■ **Required action**: The answer must consist of every line from the entries that holds the word "computer".

____________

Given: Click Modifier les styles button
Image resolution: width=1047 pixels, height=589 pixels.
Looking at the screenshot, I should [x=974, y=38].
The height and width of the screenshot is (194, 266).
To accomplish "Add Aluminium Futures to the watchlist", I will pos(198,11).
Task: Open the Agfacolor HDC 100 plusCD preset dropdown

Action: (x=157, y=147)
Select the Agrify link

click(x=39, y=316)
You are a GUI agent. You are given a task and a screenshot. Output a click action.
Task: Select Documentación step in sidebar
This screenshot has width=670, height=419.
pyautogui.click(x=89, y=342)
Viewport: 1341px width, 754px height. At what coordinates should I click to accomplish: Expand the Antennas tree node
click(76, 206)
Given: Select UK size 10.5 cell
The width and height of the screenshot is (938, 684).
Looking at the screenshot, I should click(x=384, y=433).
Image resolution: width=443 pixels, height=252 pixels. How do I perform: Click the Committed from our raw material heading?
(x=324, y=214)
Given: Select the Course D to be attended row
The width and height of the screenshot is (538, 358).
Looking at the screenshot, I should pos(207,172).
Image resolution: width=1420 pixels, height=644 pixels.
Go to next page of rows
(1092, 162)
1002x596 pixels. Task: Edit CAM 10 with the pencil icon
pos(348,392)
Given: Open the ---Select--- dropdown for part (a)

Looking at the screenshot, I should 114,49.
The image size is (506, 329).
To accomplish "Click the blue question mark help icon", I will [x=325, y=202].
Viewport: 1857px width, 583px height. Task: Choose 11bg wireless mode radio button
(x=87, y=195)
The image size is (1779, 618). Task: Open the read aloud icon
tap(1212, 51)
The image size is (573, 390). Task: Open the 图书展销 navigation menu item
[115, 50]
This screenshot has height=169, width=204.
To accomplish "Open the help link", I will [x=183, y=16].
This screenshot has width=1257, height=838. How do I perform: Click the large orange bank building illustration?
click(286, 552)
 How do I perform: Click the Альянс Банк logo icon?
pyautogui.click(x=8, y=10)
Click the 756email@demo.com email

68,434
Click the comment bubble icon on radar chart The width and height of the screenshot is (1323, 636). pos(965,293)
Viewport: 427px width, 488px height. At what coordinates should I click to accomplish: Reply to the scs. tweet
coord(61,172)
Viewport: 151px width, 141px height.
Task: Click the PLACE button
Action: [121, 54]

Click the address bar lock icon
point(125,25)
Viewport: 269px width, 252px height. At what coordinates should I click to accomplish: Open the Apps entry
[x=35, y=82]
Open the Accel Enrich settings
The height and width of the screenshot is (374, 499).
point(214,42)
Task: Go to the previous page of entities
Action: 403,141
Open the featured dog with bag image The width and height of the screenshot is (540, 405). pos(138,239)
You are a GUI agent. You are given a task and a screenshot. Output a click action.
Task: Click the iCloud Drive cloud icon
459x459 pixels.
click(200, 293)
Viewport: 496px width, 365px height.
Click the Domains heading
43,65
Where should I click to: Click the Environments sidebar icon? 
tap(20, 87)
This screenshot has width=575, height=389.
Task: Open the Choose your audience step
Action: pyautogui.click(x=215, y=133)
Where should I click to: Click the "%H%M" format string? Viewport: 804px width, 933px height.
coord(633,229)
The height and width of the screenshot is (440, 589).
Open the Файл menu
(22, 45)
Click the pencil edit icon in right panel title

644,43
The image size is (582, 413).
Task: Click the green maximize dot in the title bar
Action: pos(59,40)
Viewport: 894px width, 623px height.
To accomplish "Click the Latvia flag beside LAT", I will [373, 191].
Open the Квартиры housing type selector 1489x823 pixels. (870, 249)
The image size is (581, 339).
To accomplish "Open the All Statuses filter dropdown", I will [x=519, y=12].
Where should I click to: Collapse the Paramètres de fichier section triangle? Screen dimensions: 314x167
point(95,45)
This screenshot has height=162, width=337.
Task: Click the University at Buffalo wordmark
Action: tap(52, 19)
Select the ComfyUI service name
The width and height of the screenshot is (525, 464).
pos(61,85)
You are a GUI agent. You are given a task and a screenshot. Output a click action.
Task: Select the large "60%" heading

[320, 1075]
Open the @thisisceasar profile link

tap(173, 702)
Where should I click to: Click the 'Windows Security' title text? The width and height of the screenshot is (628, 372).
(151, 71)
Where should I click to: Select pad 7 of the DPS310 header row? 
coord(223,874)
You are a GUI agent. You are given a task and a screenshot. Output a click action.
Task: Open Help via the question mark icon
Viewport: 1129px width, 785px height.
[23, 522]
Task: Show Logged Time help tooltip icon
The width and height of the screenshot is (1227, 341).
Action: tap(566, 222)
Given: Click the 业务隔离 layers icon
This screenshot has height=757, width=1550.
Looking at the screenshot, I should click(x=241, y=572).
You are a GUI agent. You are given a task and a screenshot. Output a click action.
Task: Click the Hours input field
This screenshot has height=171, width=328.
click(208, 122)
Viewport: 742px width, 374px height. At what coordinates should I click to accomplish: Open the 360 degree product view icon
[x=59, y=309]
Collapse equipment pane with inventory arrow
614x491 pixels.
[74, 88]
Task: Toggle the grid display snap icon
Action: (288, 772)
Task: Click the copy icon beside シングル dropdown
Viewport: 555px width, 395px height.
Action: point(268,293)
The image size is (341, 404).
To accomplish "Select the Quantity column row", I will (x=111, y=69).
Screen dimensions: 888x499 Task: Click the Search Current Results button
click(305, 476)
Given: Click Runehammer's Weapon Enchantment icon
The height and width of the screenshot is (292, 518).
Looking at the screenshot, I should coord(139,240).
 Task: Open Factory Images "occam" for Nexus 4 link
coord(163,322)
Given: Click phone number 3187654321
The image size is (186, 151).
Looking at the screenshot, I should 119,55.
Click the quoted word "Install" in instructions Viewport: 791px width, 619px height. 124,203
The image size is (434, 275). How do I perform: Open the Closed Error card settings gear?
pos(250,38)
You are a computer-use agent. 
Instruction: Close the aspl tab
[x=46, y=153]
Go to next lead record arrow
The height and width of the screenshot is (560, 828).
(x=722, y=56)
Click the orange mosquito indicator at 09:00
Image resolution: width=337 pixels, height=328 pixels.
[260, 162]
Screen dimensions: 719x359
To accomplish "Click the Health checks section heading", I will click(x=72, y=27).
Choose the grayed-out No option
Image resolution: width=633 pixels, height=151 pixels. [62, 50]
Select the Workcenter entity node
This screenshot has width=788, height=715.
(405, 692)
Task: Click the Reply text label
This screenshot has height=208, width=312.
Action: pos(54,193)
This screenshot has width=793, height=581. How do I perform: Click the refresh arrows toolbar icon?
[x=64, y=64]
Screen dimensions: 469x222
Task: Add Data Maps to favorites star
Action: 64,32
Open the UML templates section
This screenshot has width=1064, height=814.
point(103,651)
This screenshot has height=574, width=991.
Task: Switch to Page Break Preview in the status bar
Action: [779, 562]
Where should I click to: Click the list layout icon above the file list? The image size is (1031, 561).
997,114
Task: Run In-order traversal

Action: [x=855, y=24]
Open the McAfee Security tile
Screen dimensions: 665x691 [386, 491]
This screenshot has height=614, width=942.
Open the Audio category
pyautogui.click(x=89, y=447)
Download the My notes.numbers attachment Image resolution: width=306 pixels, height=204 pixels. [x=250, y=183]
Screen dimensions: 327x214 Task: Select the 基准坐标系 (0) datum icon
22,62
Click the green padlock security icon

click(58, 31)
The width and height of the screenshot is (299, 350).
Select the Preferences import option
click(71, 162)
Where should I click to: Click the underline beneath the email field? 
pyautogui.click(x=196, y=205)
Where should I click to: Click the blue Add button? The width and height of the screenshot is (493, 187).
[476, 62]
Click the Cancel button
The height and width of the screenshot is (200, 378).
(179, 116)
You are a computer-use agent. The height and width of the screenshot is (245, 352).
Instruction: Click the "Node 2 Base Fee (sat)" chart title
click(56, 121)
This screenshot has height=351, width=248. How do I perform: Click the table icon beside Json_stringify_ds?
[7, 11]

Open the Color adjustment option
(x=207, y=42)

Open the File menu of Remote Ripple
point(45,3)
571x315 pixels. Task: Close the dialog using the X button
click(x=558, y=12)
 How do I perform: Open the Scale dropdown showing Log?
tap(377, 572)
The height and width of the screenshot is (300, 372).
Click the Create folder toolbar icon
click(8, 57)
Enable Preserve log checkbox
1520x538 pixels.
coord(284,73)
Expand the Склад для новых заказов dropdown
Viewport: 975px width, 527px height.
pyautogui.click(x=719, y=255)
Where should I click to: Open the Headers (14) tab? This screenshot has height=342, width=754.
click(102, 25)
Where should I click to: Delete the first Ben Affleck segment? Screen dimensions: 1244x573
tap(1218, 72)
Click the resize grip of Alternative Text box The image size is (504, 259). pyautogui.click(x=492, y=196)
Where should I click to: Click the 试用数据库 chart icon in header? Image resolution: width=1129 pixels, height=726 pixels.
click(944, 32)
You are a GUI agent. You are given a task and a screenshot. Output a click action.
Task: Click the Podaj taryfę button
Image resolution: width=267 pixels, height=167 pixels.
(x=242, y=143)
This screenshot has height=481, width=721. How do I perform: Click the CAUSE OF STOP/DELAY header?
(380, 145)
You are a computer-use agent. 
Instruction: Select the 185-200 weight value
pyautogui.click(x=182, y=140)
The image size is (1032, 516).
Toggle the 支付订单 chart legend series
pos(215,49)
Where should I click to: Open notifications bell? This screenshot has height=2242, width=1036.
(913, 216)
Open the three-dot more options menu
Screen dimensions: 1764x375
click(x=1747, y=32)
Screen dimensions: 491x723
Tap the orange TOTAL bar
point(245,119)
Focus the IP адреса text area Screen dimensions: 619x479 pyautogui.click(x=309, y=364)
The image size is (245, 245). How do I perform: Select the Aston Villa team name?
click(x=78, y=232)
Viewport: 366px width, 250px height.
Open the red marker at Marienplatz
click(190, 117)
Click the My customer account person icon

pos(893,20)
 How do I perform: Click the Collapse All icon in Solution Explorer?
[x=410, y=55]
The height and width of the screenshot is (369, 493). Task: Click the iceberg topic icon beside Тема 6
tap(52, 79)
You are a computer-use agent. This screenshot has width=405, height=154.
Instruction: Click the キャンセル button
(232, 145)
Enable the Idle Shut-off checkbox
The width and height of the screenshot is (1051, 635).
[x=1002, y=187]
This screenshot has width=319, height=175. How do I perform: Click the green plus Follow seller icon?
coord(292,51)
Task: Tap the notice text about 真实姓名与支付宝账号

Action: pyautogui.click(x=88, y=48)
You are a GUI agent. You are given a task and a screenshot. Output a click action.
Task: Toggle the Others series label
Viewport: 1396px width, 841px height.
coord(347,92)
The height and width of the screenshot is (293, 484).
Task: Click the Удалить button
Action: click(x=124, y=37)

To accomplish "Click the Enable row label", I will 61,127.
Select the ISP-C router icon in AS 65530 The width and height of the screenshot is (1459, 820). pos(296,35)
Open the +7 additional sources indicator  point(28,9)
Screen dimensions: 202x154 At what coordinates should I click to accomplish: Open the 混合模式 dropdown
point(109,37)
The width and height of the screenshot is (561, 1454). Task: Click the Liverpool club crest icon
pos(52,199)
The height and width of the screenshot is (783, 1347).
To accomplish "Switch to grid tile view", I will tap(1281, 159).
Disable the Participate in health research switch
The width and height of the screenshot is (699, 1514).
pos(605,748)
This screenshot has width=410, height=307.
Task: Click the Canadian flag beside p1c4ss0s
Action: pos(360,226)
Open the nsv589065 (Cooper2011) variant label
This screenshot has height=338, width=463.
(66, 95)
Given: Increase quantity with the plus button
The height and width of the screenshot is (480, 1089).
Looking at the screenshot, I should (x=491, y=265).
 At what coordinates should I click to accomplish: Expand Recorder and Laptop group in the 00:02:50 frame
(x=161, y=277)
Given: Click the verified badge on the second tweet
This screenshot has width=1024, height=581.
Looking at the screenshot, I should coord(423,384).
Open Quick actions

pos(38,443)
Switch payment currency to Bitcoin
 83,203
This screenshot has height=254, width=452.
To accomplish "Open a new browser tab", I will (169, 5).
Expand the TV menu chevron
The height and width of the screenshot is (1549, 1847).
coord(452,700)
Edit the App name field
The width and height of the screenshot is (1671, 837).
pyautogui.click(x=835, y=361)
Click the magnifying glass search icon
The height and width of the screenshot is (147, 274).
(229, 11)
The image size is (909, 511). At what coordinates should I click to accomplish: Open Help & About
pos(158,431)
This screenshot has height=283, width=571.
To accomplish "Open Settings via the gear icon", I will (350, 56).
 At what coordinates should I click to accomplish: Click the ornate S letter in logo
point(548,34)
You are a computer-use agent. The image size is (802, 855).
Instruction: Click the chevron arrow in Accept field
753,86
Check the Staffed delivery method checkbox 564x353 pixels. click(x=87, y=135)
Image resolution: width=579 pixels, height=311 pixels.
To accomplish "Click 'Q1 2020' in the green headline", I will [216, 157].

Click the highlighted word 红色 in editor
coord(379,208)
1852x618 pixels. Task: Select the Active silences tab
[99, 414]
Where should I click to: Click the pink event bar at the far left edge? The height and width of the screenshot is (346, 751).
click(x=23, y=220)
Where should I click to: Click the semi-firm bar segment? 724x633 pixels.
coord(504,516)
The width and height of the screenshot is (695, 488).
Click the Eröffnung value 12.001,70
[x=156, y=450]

____________

■ **Reply to the task**:
You are a computer-use agent. 
You are a computer-use agent. The height and width of the screenshot is (245, 352).
You are a computer-use agent. 
You are a computer-use agent. This screenshot has width=405, height=154.
You are a computer-use agent. The image size is (802, 855).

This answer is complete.